• [AIM OF THE TASK]: In the entries that follow, find the line containing "Click the 자동차", then output exactly every line from the first through that one.
--------------------
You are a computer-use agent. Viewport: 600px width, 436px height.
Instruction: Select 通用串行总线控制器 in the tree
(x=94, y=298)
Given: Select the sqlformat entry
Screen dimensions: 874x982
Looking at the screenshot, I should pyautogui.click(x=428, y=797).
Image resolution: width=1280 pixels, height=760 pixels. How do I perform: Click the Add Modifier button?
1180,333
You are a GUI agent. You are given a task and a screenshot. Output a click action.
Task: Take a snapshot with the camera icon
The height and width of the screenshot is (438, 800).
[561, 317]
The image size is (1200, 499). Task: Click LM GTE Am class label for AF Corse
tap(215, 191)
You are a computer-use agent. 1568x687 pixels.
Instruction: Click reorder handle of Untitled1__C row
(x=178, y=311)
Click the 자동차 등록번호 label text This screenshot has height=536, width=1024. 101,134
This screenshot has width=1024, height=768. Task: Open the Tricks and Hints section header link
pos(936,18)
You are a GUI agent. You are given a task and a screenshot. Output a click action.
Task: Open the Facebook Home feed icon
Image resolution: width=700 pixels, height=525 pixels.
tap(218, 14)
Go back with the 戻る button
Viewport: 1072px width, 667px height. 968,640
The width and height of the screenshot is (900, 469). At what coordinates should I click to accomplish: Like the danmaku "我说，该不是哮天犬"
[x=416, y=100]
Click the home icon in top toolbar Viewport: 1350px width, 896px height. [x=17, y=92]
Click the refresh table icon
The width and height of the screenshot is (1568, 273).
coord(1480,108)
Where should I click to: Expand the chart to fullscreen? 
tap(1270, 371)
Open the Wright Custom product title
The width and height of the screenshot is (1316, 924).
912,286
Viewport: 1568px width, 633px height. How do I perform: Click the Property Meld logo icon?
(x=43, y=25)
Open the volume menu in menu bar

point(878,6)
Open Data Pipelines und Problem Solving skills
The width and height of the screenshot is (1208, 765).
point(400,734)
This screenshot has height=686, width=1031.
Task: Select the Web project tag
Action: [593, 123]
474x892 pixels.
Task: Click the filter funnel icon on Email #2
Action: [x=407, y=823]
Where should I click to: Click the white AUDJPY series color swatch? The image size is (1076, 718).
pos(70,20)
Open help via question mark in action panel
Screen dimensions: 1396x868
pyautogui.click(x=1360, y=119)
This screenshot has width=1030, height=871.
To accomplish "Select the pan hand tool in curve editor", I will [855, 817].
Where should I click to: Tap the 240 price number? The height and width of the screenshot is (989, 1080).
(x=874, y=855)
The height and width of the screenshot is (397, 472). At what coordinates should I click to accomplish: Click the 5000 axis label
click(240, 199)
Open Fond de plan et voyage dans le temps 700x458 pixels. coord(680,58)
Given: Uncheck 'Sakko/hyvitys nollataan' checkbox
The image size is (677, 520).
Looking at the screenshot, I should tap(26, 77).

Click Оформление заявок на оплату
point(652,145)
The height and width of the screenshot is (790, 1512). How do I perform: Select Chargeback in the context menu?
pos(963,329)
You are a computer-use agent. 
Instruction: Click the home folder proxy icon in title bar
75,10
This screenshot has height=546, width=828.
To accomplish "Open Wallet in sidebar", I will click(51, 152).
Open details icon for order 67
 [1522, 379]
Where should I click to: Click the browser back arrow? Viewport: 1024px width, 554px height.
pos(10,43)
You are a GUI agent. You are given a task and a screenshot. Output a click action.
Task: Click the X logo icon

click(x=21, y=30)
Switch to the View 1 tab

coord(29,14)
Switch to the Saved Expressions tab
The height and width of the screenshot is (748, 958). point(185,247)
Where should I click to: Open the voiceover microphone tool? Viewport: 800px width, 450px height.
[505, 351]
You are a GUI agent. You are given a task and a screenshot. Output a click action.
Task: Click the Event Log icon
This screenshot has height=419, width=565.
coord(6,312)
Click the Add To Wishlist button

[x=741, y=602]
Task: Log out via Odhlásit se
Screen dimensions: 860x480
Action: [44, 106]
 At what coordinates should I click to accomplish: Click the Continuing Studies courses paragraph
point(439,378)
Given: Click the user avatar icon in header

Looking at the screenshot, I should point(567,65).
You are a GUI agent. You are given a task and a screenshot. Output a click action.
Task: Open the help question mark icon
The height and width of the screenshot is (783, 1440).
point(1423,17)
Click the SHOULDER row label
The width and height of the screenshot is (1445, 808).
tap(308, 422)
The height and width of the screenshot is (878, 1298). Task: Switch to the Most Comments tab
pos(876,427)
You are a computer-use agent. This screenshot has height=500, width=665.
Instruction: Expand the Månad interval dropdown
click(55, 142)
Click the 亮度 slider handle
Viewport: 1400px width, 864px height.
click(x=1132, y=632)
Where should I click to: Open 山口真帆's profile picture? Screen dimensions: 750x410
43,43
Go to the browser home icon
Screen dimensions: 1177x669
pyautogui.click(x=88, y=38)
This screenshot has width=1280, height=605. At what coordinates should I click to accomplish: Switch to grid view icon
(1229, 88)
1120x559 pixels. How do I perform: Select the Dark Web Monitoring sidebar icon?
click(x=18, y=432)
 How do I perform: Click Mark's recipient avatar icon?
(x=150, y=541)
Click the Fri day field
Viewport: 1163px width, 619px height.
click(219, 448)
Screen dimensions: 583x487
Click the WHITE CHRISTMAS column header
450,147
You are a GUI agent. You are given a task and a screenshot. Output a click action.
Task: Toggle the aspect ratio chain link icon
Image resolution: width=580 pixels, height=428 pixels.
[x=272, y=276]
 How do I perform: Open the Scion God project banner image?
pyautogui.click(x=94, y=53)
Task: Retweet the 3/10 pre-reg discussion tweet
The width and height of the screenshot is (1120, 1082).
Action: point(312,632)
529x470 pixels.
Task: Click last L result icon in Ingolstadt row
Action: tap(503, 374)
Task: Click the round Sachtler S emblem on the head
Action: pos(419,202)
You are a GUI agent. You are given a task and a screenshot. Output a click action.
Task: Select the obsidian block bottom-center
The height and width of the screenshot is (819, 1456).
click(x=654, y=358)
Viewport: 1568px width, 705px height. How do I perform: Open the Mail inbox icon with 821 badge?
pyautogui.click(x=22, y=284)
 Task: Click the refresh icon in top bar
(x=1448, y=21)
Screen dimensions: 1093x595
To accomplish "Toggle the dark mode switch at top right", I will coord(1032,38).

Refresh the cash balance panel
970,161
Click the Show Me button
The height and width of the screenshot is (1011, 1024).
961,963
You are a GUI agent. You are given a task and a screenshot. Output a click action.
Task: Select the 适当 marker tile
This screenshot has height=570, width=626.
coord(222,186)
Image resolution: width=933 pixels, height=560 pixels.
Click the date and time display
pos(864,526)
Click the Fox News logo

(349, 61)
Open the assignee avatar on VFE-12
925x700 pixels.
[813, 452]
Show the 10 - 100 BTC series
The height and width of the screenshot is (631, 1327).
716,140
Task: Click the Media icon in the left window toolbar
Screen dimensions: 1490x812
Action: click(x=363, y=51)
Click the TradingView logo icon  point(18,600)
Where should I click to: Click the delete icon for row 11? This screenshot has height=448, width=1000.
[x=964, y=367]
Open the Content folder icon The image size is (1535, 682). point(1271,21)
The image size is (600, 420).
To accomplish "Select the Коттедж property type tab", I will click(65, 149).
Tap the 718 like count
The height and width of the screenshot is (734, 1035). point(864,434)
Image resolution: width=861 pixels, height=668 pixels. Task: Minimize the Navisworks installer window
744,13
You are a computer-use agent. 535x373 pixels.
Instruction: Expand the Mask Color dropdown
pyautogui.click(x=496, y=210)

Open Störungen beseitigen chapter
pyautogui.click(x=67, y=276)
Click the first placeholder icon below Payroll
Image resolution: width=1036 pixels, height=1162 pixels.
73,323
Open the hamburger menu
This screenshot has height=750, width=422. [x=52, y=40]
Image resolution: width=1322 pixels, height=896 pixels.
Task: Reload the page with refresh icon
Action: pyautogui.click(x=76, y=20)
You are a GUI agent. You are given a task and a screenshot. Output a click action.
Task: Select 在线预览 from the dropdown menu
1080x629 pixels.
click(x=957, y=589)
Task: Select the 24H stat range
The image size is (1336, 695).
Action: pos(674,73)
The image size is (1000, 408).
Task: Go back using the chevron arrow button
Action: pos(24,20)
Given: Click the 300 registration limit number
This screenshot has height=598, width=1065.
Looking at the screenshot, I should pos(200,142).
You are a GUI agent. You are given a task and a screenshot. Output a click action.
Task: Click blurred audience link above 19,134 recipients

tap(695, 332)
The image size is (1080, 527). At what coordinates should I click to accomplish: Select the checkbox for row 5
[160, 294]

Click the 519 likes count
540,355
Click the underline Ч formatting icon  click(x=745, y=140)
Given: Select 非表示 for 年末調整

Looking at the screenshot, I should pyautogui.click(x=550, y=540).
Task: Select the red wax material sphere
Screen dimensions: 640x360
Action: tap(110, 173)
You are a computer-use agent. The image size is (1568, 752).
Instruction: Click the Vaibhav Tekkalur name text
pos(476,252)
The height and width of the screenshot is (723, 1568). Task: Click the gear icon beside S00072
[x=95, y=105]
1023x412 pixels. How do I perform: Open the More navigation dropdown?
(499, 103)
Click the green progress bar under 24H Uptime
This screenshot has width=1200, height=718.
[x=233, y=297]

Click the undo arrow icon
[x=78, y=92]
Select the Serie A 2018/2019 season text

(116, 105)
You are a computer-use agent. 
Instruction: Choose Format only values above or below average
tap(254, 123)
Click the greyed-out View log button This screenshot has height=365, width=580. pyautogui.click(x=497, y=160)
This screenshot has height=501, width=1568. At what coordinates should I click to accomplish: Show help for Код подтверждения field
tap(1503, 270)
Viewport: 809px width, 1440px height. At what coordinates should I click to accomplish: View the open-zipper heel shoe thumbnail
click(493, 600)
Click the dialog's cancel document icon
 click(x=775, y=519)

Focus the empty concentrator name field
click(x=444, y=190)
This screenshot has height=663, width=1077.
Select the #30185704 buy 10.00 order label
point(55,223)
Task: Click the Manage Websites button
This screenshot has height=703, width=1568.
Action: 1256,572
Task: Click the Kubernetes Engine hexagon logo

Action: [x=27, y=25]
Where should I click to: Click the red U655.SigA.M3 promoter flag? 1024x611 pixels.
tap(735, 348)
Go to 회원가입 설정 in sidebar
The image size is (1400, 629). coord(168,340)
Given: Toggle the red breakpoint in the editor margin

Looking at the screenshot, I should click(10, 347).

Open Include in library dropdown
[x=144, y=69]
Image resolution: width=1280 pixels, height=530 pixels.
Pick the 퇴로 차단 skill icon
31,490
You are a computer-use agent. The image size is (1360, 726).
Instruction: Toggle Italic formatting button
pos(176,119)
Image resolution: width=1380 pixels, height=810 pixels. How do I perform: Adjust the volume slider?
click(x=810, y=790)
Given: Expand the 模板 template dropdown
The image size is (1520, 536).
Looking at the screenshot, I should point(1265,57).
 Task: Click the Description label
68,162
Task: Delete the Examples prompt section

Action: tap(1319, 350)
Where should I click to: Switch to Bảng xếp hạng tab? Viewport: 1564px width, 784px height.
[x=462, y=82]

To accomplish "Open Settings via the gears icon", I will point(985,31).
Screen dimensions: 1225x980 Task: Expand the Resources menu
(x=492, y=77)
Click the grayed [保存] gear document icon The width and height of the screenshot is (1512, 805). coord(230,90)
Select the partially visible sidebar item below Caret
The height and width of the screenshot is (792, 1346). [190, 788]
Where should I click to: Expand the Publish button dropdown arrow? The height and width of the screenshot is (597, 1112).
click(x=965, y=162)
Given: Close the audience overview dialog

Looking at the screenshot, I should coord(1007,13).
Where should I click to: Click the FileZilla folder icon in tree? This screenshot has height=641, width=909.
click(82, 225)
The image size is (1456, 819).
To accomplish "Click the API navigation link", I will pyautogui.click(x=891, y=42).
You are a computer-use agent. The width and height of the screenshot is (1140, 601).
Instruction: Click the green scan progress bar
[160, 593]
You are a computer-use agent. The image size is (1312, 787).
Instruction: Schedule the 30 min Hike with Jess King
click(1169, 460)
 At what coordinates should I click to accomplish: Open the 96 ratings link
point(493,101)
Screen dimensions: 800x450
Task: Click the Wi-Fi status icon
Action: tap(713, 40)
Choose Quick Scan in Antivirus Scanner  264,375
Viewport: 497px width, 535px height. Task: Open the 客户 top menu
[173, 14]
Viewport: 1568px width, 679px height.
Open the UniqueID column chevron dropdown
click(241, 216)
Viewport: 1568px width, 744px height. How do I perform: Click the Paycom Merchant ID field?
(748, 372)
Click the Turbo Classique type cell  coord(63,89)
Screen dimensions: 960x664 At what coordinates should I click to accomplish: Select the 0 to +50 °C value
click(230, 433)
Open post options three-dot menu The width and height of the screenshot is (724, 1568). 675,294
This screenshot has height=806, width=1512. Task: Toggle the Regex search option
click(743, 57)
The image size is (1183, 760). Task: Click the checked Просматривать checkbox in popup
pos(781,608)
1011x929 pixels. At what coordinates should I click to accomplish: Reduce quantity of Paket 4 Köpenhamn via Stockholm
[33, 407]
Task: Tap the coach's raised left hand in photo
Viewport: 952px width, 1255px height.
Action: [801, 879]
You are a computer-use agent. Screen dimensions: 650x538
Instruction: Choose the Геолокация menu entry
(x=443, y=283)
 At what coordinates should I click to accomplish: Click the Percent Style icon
--------------------
• [YOUR RESPONSE]:
You are a computer-use agent. Viewport: 600px width, 436px height.
Instruction: Select 通用串行总线控制器 in the tree
(x=94, y=298)
Given: Select the sqlformat entry
Screen dimensions: 874x982
Looking at the screenshot, I should pyautogui.click(x=428, y=797).
Image resolution: width=1280 pixels, height=760 pixels. How do I perform: Click the Add Modifier button?
1180,333
You are a GUI agent. You are given a task and a screenshot. Output a click action.
Task: Take a snapshot with the camera icon
The height and width of the screenshot is (438, 800).
[561, 317]
The image size is (1200, 499). Task: Click LM GTE Am class label for AF Corse
tap(215, 191)
You are a computer-use agent. 1568x687 pixels.
Instruction: Click reorder handle of Untitled1__C row
(x=178, y=311)
Click the 자동차 등록번호 label text This screenshot has height=536, width=1024. 101,134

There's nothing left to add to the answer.